Commanders and leaders
- Samuel Chandler Alexander McLeod James Morreau: Robert Baillie Allan MacNab James Magrath

Strength
- 48 Hunter Patriots: 13 Queen's Lancers 4 Canadian Militia regiments (3rd Gore, Beverley Regiment, Queen's Own and the Queen's Rangers)

Casualties and losses
- 31 captured 2 wounded: 13 captured 1 wounded

= Raid on Short Hills =

The Raid on Short Hills (June 21-23, 1838) was an incursion and attack by the Hunter Patriots on the Niagara Peninsula during the Upper Canada Rebellion.

On June 11, 1838, Irish American James Morreau led a rebel raiding party of 26 Hunter Patriots across the Niagara River into Upper Canada. Morreau was aided by Samuel Chandler, a wagon maker from the village of St Johns in Thorold Township, Upper Canada. The party soon reached Pelham Township where they camped in the woods. Their intention was to get the locals to rise up in rebellion.

The night of June 21/22 the Patriots, in three groups, attacked a detachment of Queen's Lancers lodged on the 2nd floor of John Osterhout's tavern in St Johns. After a brief fire fight, the raiders attempted to set fire to the building - persuading the Lancers to surrender. Realizing the threat of imminent capture, the Patriots then fled westward towards Hamilton.

At dawn, the Lincoln Cavalry, Gore District militia volunteers sent by MC Nab (3rd Gore Regiment, 11th Gore (Township of Beverley) Regiment, Queen's Own Regiment Incorporated Militia and the Queen's Rangers), Queen's Lancers, and Natives from the Grand River were deployed to hunt down the Patriots. In short order, 31 Patriots were captured, bringing an end to the invasion. The leaders were gaoled at Niagara, and the rest at Drummondville (Niagara Falls, Ontario). Among the Patriots arrested were Chandler and Morreau. Chandler was later tried and sentenced to banishment to Tasmania for life, while Morreau was executed on July 30 in Niagara.

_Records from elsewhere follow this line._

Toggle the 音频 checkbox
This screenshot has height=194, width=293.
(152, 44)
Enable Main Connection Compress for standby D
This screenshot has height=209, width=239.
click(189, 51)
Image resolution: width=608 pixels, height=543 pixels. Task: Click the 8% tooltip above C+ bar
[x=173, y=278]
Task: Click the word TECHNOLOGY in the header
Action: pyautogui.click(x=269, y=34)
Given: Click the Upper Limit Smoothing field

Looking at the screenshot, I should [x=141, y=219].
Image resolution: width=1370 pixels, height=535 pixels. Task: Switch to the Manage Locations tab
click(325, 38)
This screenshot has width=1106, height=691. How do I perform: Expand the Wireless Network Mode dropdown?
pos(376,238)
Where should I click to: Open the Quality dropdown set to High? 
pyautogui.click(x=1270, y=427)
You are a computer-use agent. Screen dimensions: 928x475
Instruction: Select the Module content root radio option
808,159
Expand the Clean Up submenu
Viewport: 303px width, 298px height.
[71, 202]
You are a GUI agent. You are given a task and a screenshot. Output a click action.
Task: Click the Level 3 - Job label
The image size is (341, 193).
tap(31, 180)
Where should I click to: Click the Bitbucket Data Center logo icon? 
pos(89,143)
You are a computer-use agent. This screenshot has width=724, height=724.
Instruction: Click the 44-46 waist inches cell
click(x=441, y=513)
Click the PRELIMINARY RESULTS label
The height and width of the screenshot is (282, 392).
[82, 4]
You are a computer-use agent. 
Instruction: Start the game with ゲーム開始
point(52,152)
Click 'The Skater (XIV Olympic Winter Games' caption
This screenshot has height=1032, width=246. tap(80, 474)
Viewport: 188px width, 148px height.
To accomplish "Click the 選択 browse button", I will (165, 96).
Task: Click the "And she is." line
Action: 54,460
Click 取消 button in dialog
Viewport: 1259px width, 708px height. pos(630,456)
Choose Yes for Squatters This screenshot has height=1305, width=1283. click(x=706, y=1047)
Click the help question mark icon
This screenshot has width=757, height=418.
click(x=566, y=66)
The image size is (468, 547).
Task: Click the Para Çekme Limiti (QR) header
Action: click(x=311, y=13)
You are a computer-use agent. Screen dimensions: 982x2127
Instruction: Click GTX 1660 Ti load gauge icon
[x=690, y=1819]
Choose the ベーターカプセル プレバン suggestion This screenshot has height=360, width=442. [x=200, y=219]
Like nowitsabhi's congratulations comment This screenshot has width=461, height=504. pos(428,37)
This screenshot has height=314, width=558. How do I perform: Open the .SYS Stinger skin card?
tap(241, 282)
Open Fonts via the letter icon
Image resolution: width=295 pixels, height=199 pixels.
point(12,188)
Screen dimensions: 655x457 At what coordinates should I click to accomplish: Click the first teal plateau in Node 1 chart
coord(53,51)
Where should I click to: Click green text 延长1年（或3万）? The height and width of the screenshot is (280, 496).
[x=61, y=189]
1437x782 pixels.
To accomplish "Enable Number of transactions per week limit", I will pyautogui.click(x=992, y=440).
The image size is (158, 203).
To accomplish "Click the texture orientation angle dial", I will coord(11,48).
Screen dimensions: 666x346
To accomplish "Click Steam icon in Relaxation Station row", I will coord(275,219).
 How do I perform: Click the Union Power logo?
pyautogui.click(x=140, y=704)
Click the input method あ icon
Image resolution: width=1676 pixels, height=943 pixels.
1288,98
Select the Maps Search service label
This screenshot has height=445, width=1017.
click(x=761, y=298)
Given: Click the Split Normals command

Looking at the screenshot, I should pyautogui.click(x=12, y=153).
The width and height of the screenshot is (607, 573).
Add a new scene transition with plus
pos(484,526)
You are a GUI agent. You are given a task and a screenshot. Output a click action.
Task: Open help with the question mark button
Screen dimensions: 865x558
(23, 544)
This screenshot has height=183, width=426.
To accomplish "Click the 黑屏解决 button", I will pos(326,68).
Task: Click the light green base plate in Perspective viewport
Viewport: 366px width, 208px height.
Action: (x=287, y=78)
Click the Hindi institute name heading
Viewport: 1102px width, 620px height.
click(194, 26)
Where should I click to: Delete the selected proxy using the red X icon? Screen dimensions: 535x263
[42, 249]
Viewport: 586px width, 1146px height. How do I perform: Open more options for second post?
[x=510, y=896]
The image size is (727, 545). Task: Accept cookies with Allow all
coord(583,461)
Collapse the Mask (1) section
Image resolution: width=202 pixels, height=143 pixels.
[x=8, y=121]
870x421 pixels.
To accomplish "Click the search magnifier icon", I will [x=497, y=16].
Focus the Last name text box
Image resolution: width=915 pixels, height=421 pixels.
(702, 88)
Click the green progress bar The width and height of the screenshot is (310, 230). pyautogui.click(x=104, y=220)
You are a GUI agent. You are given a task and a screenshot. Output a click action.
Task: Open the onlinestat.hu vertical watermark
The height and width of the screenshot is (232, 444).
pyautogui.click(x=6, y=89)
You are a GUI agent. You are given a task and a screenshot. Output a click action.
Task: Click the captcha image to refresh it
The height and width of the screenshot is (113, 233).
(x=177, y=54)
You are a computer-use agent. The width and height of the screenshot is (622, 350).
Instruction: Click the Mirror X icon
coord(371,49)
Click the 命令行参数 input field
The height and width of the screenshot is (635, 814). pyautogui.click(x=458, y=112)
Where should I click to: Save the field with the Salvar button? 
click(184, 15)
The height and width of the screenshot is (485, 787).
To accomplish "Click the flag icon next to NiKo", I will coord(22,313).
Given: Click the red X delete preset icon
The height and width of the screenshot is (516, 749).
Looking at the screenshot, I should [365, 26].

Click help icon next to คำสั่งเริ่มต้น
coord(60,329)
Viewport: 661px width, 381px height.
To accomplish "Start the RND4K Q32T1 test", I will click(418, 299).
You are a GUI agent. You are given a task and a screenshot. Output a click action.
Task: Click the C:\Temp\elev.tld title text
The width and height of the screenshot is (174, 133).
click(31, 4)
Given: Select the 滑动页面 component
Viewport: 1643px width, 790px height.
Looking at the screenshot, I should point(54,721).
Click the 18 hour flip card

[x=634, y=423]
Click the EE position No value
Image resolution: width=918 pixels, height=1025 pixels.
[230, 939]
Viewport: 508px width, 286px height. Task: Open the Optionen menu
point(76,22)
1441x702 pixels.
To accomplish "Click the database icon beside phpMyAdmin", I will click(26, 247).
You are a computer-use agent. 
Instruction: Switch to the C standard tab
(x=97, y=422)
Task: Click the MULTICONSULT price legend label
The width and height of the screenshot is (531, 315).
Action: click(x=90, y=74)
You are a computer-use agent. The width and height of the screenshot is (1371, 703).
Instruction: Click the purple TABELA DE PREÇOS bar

Chandler escaped back to the United States, settled in Michigan and Iowa where he lived out his life.

James Morreau's grave is in the Catholic cemetery (Saint Vincent de Paul) at present day Niagara-on-the-Lake, Ontario.

Osterhout's tavern on Holland Road in St Johns was torn down circa 1900. The site of the action is currently unmarked.